Healthy nonsmokers may experience increased adrenaline levels in their heart after one electronic cigarette (e-cigarette) with nicotine, according to new research in Journal of the (AHA), the Open Access Journal of the American Heart Association (AHA)/American Stroke Association.
Nerve endings in the sympathetic nervous system release both adrenaline (epinephrine) and noradrenalin (norepinephrine), both of which play a role in the fight or flight response. Perpetually increased activity of the sympathetic nervous system contributes to increased cardiac risk.
“While e-cigarettes typically deliver fewer carcinogens than are found in the tar of tobacco cigarette smoke, they also usually deliver nicotine. Many believe that the tar — not the nicotine — is what leads to increased cancer and heart attack risks,” said Holly R. Middlekauff, M.D., senior study author and professor of medicine (cardiology) and physiology at the David Geffen School of Medicine at UCLA. “So, we asked the question, are e-cigarettes safe?”
Middlekauff and her team used a technique called “heart rate variability” obtained from a prolonged, non-invasive heart rhythm recording. Heart rate variability is calculated from the degree of variability in the time between heart beats. This variability may be indicative of the amount of adrenaline on the heart.
Prior studies have used a heart rate variability test to link increased adrenaline activity in the heart with increased cardiac risk. People with known heart disease and people without known heart disease who have this pattern of high adrenaline levels in the heart have increased risk of death, Middlekauff said.
In what Middlekauff said is the first study to separate the nicotine from the non-nicotine components when looking at the heart impact of e-cigarettes on humans, researchers studied 33 healthy adults who were not current e-cigarette or tobacco cigarette smokers. On different days, each participant used an e-cigarette with nicotine, an e-cigarette without nicotine or a sham device. Researchers measured cardiac adrenaline activity by assessing heart rate variability, and oxidative stress in blood samples by measuring the enzyme plasma paraoxonase (PON1).
- Exposure to e-cigarettes with nicotine, but not e-cigarettes without nicotine, led to increased adrenaline levels to the heart, as indicated by abnormal heart rate variability.
- Oxidative stress, which increases risks for atherosclerosis and heart attack, showed no changes after exposure to e-cigarettes with and without nicotine. The number of markers they studied for oxidative stress were minimal, however and more studies are warranted, according to Middlekauff.

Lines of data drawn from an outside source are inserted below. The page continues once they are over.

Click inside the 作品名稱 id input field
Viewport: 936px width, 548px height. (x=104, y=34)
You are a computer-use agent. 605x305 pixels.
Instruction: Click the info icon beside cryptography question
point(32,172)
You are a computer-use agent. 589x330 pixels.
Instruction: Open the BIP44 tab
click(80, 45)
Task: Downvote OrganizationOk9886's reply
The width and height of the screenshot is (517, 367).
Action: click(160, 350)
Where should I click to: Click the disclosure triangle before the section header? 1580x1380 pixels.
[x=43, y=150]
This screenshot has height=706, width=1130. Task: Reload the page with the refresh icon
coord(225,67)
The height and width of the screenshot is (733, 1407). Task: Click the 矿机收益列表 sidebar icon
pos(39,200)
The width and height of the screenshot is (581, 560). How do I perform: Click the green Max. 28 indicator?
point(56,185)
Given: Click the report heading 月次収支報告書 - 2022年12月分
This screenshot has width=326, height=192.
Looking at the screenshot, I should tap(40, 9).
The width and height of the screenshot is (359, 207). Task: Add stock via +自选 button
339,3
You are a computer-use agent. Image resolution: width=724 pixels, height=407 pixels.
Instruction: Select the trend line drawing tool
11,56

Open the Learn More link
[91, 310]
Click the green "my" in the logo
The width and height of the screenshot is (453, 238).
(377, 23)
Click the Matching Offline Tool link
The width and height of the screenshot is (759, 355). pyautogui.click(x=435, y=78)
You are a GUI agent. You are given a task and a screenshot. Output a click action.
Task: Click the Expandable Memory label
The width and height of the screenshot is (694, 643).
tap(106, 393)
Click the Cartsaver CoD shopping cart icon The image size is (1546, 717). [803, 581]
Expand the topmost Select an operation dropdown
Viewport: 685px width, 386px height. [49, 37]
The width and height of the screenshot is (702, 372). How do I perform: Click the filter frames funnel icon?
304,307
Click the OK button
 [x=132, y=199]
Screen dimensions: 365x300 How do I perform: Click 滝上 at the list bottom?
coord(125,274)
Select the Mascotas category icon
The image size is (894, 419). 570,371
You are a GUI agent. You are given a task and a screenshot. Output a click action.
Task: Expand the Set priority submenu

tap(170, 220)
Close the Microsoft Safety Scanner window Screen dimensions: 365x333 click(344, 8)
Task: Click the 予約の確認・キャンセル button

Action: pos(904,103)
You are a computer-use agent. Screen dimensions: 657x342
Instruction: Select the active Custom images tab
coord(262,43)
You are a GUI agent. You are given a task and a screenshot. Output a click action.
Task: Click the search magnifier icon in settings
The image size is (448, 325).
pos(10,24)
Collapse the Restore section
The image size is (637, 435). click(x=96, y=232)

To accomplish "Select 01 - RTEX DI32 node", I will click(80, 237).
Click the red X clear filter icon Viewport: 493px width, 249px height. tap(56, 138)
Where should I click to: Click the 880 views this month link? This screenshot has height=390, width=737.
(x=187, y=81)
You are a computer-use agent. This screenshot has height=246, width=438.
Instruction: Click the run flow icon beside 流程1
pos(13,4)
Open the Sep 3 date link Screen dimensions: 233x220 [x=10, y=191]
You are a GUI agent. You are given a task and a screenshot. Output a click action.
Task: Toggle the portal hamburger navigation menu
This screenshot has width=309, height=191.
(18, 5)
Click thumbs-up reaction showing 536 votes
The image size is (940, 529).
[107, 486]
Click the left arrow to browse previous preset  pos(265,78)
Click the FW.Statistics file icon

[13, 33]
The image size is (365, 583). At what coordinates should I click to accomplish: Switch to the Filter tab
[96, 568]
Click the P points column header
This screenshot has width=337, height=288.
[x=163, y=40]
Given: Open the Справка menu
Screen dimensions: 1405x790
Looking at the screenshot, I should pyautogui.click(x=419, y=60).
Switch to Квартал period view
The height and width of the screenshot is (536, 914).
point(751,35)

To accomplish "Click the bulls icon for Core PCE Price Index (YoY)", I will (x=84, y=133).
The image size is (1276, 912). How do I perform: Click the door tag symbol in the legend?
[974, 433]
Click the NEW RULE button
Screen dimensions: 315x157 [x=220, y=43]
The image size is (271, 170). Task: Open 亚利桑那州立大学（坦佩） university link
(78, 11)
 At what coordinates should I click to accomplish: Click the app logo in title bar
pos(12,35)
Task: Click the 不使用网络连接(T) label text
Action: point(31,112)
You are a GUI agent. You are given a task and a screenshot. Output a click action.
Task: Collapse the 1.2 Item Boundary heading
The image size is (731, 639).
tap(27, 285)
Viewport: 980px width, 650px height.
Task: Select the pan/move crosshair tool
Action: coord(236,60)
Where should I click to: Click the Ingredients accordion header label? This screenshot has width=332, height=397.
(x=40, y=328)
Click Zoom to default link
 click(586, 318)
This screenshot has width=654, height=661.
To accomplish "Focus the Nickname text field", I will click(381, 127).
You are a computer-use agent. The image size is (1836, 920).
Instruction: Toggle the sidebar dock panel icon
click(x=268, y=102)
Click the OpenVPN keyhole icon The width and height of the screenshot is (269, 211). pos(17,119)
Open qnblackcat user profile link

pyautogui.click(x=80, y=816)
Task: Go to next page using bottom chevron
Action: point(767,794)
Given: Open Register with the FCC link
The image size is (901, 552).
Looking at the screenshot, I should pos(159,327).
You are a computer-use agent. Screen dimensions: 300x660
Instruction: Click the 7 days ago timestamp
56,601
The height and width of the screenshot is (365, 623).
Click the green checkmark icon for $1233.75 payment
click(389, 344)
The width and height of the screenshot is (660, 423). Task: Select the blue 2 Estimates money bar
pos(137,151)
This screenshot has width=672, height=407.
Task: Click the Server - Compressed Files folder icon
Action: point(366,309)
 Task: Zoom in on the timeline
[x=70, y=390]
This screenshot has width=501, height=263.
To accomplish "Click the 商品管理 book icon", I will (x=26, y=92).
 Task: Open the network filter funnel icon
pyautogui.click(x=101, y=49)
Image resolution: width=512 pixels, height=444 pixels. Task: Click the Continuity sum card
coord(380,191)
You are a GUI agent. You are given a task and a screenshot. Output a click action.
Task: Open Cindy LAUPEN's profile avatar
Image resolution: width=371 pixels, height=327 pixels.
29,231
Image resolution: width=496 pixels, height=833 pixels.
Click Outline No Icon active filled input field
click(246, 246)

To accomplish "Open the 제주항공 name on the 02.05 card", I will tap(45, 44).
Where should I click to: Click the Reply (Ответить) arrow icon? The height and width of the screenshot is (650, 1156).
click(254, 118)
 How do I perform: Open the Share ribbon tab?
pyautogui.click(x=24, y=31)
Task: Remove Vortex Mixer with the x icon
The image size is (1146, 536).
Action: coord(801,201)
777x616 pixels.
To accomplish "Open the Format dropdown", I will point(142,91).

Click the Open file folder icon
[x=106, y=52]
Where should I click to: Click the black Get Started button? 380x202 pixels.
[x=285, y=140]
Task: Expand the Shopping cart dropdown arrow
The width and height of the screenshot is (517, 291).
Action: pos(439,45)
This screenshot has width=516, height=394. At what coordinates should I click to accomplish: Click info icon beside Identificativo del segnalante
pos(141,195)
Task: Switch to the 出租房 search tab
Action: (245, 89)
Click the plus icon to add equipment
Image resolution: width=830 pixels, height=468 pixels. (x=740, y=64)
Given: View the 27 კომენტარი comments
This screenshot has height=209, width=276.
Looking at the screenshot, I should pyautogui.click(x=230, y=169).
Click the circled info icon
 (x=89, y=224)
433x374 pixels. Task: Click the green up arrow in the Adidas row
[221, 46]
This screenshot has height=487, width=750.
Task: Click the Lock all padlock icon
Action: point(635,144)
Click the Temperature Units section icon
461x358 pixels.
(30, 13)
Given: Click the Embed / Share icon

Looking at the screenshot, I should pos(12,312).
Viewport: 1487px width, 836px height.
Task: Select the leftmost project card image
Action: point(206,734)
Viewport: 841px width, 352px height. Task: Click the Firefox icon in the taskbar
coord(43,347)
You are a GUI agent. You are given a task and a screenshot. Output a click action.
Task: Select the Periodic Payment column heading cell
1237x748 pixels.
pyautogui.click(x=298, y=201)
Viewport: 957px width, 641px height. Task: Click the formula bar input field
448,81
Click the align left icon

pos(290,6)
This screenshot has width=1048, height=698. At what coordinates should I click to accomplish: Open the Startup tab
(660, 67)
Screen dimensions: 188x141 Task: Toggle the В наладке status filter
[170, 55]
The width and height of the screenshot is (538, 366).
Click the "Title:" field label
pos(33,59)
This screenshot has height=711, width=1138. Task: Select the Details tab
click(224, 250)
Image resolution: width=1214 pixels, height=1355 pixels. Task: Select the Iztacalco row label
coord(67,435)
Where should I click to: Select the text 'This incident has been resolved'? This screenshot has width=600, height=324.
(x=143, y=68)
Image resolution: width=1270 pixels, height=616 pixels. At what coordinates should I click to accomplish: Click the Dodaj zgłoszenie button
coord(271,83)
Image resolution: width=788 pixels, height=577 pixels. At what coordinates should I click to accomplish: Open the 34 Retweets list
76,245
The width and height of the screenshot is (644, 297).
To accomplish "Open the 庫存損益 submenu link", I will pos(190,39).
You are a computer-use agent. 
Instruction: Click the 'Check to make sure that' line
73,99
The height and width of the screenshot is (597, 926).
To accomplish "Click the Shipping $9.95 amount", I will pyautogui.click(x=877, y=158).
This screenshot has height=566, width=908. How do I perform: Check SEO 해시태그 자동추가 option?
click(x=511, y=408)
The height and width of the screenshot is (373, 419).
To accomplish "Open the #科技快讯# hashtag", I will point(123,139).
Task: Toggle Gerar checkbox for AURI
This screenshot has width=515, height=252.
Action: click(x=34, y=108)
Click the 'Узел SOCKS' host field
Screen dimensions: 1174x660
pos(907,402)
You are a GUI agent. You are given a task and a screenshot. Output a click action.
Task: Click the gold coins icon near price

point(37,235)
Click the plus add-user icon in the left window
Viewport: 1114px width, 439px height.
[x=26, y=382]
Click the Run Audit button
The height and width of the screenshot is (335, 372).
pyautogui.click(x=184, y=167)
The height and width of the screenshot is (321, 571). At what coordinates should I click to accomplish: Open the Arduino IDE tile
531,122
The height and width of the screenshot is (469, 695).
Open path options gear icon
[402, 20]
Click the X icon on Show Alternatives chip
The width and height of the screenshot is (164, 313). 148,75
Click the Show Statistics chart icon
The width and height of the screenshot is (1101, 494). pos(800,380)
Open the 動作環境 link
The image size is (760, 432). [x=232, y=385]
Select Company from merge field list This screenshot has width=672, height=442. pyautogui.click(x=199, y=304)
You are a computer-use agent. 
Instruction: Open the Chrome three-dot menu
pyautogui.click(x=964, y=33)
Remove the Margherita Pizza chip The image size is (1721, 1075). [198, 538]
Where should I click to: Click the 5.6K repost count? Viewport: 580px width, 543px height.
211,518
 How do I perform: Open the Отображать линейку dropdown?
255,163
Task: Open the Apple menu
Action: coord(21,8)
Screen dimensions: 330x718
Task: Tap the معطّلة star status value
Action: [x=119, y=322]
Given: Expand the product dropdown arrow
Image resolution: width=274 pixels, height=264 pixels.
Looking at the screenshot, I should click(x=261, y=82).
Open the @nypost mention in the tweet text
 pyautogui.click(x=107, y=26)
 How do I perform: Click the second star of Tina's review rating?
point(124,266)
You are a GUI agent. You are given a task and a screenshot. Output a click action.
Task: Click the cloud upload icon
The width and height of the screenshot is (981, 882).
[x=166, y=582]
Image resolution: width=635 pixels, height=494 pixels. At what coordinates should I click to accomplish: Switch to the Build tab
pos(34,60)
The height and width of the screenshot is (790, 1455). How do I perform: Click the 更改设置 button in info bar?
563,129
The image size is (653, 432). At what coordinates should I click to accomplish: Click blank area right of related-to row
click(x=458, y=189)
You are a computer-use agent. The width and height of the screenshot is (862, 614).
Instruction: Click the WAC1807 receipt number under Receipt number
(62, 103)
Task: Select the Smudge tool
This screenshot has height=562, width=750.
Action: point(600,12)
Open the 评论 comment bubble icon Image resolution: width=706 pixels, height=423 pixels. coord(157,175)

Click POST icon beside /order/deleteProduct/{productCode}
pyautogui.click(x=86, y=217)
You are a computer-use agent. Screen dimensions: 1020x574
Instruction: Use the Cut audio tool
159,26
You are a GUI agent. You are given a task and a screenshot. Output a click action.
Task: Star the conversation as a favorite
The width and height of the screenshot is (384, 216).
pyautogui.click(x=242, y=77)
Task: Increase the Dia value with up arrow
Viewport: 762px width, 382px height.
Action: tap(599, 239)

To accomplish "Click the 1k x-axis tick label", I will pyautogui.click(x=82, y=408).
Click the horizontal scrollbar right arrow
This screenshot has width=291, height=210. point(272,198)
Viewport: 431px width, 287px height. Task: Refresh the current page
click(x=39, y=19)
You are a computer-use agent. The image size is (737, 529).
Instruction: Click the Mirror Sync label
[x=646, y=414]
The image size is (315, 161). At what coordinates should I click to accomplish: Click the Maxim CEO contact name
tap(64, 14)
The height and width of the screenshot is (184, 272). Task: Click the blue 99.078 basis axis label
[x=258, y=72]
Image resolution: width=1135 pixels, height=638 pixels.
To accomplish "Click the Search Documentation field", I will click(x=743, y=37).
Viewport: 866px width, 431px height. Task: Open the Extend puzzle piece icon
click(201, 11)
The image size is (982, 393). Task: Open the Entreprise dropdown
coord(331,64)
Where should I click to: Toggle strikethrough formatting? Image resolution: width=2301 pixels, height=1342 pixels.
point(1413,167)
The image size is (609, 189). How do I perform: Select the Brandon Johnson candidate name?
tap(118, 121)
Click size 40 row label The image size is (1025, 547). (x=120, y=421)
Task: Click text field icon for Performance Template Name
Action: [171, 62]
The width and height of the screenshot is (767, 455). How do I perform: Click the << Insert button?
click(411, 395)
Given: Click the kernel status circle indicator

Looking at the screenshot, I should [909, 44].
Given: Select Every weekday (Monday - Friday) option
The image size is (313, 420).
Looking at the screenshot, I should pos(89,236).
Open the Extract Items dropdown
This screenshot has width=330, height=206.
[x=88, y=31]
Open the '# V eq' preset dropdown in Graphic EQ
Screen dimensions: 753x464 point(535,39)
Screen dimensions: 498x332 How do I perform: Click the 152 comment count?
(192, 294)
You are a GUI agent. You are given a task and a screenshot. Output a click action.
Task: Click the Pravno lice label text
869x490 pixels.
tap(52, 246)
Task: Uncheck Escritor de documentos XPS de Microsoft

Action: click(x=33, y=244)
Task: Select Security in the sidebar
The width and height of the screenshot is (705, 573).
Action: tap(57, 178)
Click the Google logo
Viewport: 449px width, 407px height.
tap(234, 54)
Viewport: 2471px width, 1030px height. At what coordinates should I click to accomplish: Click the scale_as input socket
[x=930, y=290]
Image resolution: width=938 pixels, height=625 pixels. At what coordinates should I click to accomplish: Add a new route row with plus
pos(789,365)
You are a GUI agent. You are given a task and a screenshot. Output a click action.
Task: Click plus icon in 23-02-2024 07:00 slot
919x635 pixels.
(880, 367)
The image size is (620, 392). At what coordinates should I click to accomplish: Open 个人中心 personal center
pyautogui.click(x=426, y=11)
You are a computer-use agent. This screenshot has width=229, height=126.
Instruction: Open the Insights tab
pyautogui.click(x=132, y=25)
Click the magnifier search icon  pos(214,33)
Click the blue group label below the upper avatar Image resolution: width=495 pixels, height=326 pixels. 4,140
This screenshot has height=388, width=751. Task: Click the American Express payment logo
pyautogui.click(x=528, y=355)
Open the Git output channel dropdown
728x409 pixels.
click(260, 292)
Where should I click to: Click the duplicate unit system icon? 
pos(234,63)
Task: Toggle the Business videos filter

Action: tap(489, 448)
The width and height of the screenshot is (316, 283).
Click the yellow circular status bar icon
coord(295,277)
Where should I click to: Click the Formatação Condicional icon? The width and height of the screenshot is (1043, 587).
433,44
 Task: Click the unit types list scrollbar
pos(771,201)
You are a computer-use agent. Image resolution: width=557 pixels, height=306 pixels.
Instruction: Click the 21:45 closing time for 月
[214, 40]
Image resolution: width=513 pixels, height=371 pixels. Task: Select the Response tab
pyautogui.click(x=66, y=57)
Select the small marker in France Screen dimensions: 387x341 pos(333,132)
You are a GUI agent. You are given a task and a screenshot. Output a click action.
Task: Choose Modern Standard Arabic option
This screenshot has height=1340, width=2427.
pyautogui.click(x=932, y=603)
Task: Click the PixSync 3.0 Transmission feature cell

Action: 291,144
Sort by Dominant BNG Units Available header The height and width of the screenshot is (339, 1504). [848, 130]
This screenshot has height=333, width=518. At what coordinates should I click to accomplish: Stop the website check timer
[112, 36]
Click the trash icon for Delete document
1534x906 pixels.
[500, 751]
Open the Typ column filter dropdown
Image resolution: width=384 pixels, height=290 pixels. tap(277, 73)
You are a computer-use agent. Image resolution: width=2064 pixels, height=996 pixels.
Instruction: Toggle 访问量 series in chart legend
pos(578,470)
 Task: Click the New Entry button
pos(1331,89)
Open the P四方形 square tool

“While it’s reassuring that the non-nicotine components do not have an obvious effect on adrenaline levels to the heart, these findings challenge the concept that inhaled nicotine is benign, or safe. Our study showed that acute electronic cigarette use with nicotine increases cardiac adrenaline levels. And it’s in the same pattern that is associated with increased cardiac risk in patients who have known cardiac disease, and even in patients without known cardiac disease,” Middlekauff said. “I think that just seeing this pattern at all is very concerning and it would hopefully discourage nonsmokers from taking up electronic cigarettes.”
The (AHA) believes that e-cigarettes, like all tobacco products, pose risk. The association supports FDA regulation of e-cigarettes that address marketing, youth access, characterizing flavors, free sampling, labeling, quality control over manufacturing and product standards for contaminants and other ingredients. The association also supports including e-cigarettes in comprehensive smoke-free air laws, taxation and comprehensive cessation programs.
Future studies should look more closely at oxidative stress and e-cigarette use, using a broader number of cardiac markers, in a larger population of people, researchers said.
Co-authors are Roya S. Moheimani, B.S.; May Bhetraratana, M.H.S.; Kacey M. Peters, B.S.; Benjamin K. Yang; Fen Yin, Ph.D.; Jeffrey Gornbein, Dr.PH; and Jesus A. Araujo, M.D., Ph.D. Author disclosures are on the manuscript.
The Tobacco-Related Disease Research Program; (AHA), Western States Affiliate; National Institute of Environmental Health Sciences, National Institutes of Health; Irma and Norman Switzer Dean's Leadership in Health and Science Scholarship; and UCLA Clinical and Translational Science Institute funded the study.